- TO DO: Rewrite the records below, changing every "GUI agent" to "screen agent" and keeping everything else unchanged.

- EXTRACTED DATA:
# # # #

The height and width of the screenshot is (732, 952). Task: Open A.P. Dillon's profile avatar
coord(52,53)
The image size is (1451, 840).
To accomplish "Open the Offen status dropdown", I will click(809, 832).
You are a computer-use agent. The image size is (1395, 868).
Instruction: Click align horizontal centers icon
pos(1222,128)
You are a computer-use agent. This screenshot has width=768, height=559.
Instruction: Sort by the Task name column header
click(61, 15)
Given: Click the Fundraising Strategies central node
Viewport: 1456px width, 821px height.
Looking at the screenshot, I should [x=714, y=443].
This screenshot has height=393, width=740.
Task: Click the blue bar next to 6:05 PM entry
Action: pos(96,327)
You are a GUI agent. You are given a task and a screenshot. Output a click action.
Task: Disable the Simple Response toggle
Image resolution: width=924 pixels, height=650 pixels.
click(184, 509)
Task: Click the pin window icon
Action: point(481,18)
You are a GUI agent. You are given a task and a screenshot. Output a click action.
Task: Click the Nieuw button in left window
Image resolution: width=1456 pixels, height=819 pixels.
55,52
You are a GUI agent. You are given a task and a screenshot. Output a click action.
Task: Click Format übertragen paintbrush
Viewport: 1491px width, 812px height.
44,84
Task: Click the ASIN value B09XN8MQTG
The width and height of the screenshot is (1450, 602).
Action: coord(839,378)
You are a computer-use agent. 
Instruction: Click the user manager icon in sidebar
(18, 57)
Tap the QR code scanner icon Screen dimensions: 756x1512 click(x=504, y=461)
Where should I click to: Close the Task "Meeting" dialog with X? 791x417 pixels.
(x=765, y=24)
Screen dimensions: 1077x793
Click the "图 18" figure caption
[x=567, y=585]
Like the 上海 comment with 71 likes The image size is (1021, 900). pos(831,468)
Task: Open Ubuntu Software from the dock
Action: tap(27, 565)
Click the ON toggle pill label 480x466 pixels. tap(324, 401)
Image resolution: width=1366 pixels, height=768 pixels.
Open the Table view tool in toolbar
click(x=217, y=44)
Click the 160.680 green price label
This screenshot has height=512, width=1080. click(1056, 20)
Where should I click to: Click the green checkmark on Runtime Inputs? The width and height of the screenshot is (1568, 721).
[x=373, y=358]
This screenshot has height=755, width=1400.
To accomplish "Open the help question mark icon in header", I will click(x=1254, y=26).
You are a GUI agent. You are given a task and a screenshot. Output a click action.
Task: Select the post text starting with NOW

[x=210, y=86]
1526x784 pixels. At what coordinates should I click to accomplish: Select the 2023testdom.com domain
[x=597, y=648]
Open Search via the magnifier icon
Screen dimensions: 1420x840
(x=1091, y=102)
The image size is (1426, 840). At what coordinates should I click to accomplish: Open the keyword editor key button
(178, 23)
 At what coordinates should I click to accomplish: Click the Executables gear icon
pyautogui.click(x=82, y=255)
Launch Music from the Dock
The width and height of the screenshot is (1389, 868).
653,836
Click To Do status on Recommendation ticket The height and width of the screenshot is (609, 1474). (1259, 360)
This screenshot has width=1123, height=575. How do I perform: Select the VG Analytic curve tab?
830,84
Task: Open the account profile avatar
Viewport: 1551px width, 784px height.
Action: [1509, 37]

# # # #

- RESULT OF THIS TASK:
The height and width of the screenshot is (732, 952). Task: Open A.P. Dillon's profile avatar
coord(52,53)
The image size is (1451, 840).
To accomplish "Open the Offen status dropdown", I will click(809, 832).
You are a computer-use agent. The image size is (1395, 868).
Instruction: Click align horizontal centers icon
pos(1222,128)
You are a computer-use agent. This screenshot has width=768, height=559.
Instruction: Sort by the Task name column header
click(61, 15)
Given: Click the Fundraising Strategies central node
Viewport: 1456px width, 821px height.
Looking at the screenshot, I should [x=714, y=443].
This screenshot has height=393, width=740.
Task: Click the blue bar next to 6:05 PM entry
Action: pos(96,327)
You are a screen agent. You are given a task and a screenshot. Output a click action.
Task: Disable the Simple Response toggle
Image resolution: width=924 pixels, height=650 pixels.
click(184, 509)
Task: Click the pin window icon
Action: point(481,18)
You are a screen agent. You are given a task and a screenshot. Output a click action.
Task: Click the Nieuw button in left window
Image resolution: width=1456 pixels, height=819 pixels.
55,52
You are a screen agent. You are given a task and a screenshot. Output a click action.
Task: Click Format übertragen paintbrush
Viewport: 1491px width, 812px height.
44,84
Task: Click the ASIN value B09XN8MQTG
The width and height of the screenshot is (1450, 602).
Action: coord(839,378)
You are a computer-use agent. 
Instruction: Click the user manager icon in sidebar
(18, 57)
Tap the QR code scanner icon Screen dimensions: 756x1512 click(x=504, y=461)
Where should I click to: Close the Task "Meeting" dialog with X? 791x417 pixels.
(x=765, y=24)
Screen dimensions: 1077x793
Click the "图 18" figure caption
[x=567, y=585]
Like the 上海 comment with 71 likes The image size is (1021, 900). pos(831,468)
Task: Open Ubuntu Software from the dock
Action: tap(27, 565)
Click the ON toggle pill label 480x466 pixels. tap(324, 401)
Image resolution: width=1366 pixels, height=768 pixels.
Open the Table view tool in toolbar
click(x=217, y=44)
Click the 160.680 green price label
This screenshot has height=512, width=1080. click(1056, 20)
Where should I click to: Click the green checkmark on Runtime Inputs? The width and height of the screenshot is (1568, 721).
[x=373, y=358]
This screenshot has height=755, width=1400.
To accomplish "Open the help question mark icon in header", I will click(x=1254, y=26).
You are a screen agent. You are given a task and a screenshot. Output a click action.
Task: Select the post text starting with NOW

[x=210, y=86]
1526x784 pixels. At what coordinates should I click to accomplish: Select the 2023testdom.com domain
[x=597, y=648]
Open Search via the magnifier icon
Screen dimensions: 1420x840
(x=1091, y=102)
The image size is (1426, 840). At what coordinates should I click to accomplish: Open the keyword editor key button
(178, 23)
 At what coordinates should I click to accomplish: Click the Executables gear icon
pyautogui.click(x=82, y=255)
Launch Music from the Dock
The width and height of the screenshot is (1389, 868).
653,836
Click To Do status on Recommendation ticket The height and width of the screenshot is (609, 1474). (1259, 360)
This screenshot has width=1123, height=575. How do I perform: Select the VG Analytic curve tab?
830,84
Task: Open the account profile avatar
Viewport: 1551px width, 784px height.
Action: [1509, 37]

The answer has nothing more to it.